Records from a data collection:
============================================================

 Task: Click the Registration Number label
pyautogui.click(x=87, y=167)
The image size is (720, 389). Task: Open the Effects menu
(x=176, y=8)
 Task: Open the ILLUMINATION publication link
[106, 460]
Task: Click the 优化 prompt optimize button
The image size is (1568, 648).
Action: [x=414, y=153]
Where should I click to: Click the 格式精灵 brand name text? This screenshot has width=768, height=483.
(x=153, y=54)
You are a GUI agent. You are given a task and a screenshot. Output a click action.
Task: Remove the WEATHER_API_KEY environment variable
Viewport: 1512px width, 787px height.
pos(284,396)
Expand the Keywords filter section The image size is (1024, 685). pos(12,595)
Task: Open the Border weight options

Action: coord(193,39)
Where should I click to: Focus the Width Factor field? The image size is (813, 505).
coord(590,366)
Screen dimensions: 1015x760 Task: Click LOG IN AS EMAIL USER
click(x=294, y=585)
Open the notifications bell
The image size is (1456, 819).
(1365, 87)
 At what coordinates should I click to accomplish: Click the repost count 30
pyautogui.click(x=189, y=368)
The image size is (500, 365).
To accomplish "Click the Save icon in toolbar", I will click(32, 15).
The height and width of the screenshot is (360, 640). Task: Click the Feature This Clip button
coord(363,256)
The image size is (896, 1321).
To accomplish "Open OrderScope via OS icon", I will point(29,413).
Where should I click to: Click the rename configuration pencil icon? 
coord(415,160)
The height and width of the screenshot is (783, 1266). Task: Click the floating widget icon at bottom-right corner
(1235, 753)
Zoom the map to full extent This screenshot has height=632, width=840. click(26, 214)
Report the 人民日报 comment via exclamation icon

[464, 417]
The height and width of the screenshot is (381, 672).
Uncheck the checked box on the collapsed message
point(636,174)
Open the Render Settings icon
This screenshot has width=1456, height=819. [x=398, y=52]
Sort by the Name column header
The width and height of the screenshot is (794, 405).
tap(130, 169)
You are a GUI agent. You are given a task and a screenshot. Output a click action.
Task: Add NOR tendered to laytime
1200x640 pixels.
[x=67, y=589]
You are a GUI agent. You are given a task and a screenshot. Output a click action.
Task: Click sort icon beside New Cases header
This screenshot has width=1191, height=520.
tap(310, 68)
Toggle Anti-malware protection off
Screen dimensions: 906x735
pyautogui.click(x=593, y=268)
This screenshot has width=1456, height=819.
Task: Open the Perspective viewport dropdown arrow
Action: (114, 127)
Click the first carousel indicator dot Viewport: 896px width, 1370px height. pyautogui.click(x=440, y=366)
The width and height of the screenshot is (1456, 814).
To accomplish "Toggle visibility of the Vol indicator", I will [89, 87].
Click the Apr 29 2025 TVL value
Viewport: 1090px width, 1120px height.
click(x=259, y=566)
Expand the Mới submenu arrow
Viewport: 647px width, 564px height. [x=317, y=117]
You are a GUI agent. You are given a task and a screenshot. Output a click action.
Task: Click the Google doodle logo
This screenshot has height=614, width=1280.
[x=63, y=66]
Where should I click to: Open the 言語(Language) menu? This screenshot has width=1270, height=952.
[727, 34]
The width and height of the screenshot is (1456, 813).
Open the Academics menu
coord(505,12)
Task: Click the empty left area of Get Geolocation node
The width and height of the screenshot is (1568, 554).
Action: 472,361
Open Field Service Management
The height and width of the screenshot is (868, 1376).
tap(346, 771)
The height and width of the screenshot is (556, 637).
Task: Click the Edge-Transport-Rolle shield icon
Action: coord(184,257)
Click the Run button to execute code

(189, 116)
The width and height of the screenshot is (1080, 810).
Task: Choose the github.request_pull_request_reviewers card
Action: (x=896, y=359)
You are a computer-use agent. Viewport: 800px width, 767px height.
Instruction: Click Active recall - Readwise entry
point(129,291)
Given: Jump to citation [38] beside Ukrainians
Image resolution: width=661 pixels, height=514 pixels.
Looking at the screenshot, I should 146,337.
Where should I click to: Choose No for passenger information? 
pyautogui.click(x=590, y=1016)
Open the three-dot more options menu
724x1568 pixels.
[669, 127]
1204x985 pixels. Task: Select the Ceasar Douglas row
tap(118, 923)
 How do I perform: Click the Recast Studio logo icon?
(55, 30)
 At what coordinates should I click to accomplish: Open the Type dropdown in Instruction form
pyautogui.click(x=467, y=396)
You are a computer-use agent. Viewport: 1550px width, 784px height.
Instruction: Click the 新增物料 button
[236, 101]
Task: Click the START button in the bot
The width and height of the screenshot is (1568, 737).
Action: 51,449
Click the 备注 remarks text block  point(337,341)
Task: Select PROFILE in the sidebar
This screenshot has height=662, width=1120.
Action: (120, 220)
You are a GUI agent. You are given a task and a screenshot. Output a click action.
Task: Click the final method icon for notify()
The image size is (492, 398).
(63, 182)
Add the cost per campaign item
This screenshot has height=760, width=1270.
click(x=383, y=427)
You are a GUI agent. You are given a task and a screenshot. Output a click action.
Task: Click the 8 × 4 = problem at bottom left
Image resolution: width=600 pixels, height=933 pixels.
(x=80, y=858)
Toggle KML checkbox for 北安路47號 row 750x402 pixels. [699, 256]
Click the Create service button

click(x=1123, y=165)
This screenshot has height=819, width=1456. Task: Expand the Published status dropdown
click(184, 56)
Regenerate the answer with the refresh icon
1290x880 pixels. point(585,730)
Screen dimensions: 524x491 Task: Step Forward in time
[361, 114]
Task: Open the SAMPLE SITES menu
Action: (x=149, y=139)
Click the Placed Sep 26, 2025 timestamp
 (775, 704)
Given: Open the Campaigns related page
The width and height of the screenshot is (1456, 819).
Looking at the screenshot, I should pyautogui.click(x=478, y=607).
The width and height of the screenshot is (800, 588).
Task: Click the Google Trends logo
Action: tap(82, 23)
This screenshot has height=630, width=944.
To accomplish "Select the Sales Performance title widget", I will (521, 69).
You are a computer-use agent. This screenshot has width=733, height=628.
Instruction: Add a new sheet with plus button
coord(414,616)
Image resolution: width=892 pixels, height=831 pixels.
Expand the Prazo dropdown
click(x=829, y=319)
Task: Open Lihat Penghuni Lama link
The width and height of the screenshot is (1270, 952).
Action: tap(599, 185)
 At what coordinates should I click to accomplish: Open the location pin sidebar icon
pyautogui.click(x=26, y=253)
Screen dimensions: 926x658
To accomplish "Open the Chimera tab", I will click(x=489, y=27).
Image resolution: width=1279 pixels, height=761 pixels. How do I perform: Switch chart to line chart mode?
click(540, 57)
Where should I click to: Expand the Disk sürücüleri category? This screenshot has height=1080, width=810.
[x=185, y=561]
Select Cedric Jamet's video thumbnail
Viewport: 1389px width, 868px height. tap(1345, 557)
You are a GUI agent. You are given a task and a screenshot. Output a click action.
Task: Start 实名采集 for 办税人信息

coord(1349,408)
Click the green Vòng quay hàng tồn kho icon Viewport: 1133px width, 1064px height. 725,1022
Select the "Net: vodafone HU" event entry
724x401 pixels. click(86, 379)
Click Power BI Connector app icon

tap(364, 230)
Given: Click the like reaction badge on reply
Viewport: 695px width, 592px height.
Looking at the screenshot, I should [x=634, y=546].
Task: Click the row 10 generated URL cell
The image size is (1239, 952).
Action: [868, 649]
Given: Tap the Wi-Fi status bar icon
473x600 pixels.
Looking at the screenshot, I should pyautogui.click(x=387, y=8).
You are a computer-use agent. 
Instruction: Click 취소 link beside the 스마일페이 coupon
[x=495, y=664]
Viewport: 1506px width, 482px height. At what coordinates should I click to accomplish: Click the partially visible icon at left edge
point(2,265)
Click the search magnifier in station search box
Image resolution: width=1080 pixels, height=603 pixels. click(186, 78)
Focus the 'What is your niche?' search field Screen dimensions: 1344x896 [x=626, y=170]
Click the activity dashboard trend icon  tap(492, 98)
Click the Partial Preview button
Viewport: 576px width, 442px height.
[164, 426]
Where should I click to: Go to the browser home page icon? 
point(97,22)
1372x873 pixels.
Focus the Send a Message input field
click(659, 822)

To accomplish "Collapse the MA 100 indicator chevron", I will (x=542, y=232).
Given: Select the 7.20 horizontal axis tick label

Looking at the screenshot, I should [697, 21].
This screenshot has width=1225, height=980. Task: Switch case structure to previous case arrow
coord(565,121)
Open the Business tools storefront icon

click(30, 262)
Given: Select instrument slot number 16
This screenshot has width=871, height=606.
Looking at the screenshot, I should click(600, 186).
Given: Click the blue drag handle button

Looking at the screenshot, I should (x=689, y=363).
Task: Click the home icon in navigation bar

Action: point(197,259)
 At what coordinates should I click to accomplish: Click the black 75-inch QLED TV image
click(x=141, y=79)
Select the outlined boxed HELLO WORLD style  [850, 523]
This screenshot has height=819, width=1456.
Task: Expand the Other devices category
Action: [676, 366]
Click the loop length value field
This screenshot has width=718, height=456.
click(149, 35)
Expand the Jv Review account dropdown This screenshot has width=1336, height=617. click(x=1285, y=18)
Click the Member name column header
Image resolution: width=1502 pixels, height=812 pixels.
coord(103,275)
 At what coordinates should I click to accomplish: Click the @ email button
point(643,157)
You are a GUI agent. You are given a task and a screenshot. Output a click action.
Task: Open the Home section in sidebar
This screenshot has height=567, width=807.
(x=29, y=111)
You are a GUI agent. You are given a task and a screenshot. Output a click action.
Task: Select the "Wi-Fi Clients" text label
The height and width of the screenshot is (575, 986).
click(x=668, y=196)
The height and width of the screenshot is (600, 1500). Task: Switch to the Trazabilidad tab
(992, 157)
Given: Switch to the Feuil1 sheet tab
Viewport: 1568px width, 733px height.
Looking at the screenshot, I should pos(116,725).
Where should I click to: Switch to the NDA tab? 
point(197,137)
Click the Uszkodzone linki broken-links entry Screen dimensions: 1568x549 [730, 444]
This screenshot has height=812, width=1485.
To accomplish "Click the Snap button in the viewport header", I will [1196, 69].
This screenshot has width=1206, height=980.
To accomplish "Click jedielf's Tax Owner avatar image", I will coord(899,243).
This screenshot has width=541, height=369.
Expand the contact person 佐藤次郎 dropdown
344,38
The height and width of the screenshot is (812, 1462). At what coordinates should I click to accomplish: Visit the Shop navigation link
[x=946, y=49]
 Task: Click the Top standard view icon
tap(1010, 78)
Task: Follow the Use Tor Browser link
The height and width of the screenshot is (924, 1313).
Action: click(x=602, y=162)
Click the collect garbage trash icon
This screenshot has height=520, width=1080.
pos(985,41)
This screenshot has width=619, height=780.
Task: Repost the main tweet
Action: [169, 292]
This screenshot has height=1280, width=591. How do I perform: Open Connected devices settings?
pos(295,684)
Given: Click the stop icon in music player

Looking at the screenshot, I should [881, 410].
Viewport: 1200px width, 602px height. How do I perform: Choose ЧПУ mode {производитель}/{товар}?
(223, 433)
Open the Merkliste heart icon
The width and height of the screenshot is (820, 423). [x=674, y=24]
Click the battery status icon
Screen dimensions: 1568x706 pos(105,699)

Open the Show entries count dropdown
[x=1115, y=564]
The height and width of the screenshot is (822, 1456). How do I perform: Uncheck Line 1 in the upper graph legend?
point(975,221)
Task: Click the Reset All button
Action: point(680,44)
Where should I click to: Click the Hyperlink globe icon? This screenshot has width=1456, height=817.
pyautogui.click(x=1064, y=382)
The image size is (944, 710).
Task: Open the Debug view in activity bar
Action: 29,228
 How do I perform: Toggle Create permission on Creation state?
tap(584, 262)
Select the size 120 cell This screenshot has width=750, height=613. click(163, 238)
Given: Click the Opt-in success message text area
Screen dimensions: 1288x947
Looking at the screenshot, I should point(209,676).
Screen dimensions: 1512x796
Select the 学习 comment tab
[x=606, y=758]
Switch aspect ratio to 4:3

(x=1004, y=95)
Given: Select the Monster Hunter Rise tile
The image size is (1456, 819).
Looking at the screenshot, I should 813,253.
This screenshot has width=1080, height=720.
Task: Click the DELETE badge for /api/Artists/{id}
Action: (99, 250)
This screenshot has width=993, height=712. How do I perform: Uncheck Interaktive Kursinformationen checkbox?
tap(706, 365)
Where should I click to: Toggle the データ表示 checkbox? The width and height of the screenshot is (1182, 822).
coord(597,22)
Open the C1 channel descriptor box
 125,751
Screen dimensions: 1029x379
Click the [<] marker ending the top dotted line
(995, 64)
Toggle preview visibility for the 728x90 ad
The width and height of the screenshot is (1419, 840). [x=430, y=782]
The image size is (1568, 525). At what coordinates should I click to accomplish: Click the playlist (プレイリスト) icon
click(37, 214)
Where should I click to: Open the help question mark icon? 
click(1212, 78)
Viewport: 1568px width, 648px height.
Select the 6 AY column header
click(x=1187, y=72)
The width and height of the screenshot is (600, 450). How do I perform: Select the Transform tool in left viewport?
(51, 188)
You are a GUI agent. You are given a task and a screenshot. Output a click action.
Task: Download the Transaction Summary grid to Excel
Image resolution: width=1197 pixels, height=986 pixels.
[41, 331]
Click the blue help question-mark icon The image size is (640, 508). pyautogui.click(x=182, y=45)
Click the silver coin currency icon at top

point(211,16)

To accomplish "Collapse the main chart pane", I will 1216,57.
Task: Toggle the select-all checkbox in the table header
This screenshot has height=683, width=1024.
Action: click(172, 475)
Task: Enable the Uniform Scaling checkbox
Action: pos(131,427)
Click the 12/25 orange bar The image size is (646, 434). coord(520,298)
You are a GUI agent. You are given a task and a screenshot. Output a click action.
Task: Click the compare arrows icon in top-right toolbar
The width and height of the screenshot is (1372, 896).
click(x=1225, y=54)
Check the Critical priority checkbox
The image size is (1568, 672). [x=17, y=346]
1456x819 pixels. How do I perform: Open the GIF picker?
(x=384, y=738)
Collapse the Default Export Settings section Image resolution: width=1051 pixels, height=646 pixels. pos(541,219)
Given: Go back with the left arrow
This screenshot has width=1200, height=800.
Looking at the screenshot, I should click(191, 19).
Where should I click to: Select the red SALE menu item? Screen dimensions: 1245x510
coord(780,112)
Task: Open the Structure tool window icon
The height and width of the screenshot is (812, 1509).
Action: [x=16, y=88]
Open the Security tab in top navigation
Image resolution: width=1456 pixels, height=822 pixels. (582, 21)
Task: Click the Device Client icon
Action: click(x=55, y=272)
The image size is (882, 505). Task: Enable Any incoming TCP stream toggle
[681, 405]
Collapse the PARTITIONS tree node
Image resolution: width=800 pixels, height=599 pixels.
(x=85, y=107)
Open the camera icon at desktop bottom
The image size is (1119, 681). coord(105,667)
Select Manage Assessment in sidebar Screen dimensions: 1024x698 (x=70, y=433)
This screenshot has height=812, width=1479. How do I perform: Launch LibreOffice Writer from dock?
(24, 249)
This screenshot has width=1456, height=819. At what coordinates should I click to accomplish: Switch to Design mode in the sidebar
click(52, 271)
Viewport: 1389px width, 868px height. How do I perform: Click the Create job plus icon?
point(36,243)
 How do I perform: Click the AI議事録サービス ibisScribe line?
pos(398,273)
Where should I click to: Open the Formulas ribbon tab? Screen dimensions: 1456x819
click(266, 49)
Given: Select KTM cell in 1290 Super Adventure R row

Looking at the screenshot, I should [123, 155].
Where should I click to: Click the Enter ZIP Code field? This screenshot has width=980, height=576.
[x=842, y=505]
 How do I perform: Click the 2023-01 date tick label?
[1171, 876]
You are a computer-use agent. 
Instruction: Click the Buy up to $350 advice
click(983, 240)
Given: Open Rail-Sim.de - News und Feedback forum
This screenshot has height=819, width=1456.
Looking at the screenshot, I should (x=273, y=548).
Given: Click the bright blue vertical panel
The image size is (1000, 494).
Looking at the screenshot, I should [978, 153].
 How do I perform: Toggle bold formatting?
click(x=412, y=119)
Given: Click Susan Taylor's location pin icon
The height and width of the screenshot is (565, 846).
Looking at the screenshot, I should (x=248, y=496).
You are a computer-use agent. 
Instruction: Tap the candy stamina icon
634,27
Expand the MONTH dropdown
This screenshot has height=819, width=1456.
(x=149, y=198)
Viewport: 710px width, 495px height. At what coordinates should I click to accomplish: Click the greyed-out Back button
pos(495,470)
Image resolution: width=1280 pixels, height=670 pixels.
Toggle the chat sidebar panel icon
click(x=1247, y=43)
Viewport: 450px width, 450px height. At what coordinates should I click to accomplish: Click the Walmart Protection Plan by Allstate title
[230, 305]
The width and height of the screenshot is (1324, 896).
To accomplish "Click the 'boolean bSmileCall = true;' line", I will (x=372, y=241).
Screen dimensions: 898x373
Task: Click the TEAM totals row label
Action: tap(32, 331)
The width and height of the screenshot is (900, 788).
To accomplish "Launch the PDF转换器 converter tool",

============================================================

▸ **Problem**: Revise the listing from its first line through the line containing "(1235, 753)", changing "Registration Number" to "Account Number" and leaving everything else as it is.

▸ **Written reply**:
 Task: Click the Account Number label
pyautogui.click(x=87, y=167)
The image size is (720, 389). Task: Open the Effects menu
(x=176, y=8)
 Task: Open the ILLUMINATION publication link
[106, 460]
Task: Click the 优化 prompt optimize button
The image size is (1568, 648).
Action: [x=414, y=153]
Where should I click to: Click the 格式精灵 brand name text? This screenshot has width=768, height=483.
(x=153, y=54)
You are a GUI agent. You are given a task and a screenshot. Output a click action.
Task: Remove the WEATHER_API_KEY environment variable
Viewport: 1512px width, 787px height.
pos(284,396)
Expand the Keywords filter section The image size is (1024, 685). pos(12,595)
Task: Open the Border weight options

Action: coord(193,39)
Where should I click to: Focus the Width Factor field? The image size is (813, 505).
coord(590,366)
Screen dimensions: 1015x760 Task: Click LOG IN AS EMAIL USER
click(x=294, y=585)
Open the notifications bell
The image size is (1456, 819).
(1365, 87)
 At what coordinates should I click to accomplish: Click the repost count 30
pyautogui.click(x=189, y=368)
The image size is (500, 365).
To accomplish "Click the Save icon in toolbar", I will click(32, 15).
The height and width of the screenshot is (360, 640). Task: Click the Feature This Clip button
coord(363,256)
The image size is (896, 1321).
To accomplish "Open OrderScope via OS icon", I will point(29,413).
Where should I click to: Click the rename configuration pencil icon? 
coord(415,160)
The height and width of the screenshot is (783, 1266). Task: Click the floating widget icon at bottom-right corner
(1235, 753)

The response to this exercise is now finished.